With regard to the majority’s assumption that the punishment consists of mild sanctions only (see paragraph 152), we consider that, where the wearing of the full-face veil is a recurrent practice, the multiple effect of successive penalties has to be taken into account.
Furthermore, as the majority note, there are still only a small number of women who are concerned by the ban. That means that it is only on rare occasions that the average person would encounter a woman in a full-face veil and thus be affected as regards his or her possibility of interacting with another person.
(c) Less restrictive measures
Furthermore, the Government have not explained why it would have been impossible to apply less restrictive measures, instead of criminalising the concealment of the face in all public places. No account has been given as to whether or to what extent any efforts have been made to discourage the relatively recent phenomenon of the use of full-face veils, by means, for example, of awareness-raising and education. The legislative process shows that much less intrusive measures have been discussed. The above-mentioned report “on the wearing of the full-face veil on national territory” devised a four-step programme with measures aimed at releasing women from the subservience of the full-face veil, without recommending any blanket ban or criminal sanctions (see paragraph 17).

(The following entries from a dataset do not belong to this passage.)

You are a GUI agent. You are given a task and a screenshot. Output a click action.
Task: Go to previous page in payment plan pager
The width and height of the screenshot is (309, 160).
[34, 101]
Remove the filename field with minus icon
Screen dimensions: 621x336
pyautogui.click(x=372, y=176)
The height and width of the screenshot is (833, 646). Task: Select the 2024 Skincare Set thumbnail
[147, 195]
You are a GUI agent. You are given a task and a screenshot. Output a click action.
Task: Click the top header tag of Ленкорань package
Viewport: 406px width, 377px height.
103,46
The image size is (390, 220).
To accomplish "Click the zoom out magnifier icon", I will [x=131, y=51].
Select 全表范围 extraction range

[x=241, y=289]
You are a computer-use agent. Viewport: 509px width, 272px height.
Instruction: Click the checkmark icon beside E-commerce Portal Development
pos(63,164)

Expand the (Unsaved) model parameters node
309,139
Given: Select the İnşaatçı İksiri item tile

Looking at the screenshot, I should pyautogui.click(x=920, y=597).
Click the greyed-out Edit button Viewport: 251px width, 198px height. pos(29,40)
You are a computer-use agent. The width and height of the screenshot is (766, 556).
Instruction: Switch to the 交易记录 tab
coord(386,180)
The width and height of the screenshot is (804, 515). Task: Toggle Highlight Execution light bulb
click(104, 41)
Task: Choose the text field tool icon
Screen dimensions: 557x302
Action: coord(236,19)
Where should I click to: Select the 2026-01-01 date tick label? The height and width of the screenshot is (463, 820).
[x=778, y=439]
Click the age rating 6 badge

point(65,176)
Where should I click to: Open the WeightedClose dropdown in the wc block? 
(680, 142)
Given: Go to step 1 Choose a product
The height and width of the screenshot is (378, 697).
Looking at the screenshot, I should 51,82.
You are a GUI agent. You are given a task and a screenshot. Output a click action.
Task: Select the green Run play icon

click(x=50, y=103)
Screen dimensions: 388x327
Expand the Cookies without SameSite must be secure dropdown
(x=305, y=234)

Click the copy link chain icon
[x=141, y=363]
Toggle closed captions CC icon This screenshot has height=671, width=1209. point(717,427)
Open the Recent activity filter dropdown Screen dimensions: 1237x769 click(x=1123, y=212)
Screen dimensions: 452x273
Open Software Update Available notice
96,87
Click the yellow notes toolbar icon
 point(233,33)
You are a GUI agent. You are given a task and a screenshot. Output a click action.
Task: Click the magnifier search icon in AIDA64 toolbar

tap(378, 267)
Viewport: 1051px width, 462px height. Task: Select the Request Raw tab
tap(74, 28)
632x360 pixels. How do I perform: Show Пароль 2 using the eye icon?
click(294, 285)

The National Advisory Commission on Human Rights also recommended “soft” measures and called for the strengthening of civic education courses at all levels for both men and women (see paragraph 19).
In view of this reasoning we find that the criminalisation of the wearing of a full-face veil is a measure which is disproportionate to the aim of protecting the idea of “living together” - an aim which cannot readily be reconciled with the Convention’s restrictive catalogue of grounds for interference with basic human rights.
In our view there has therefore been a violation of Articles 8 and 9 of the Convention.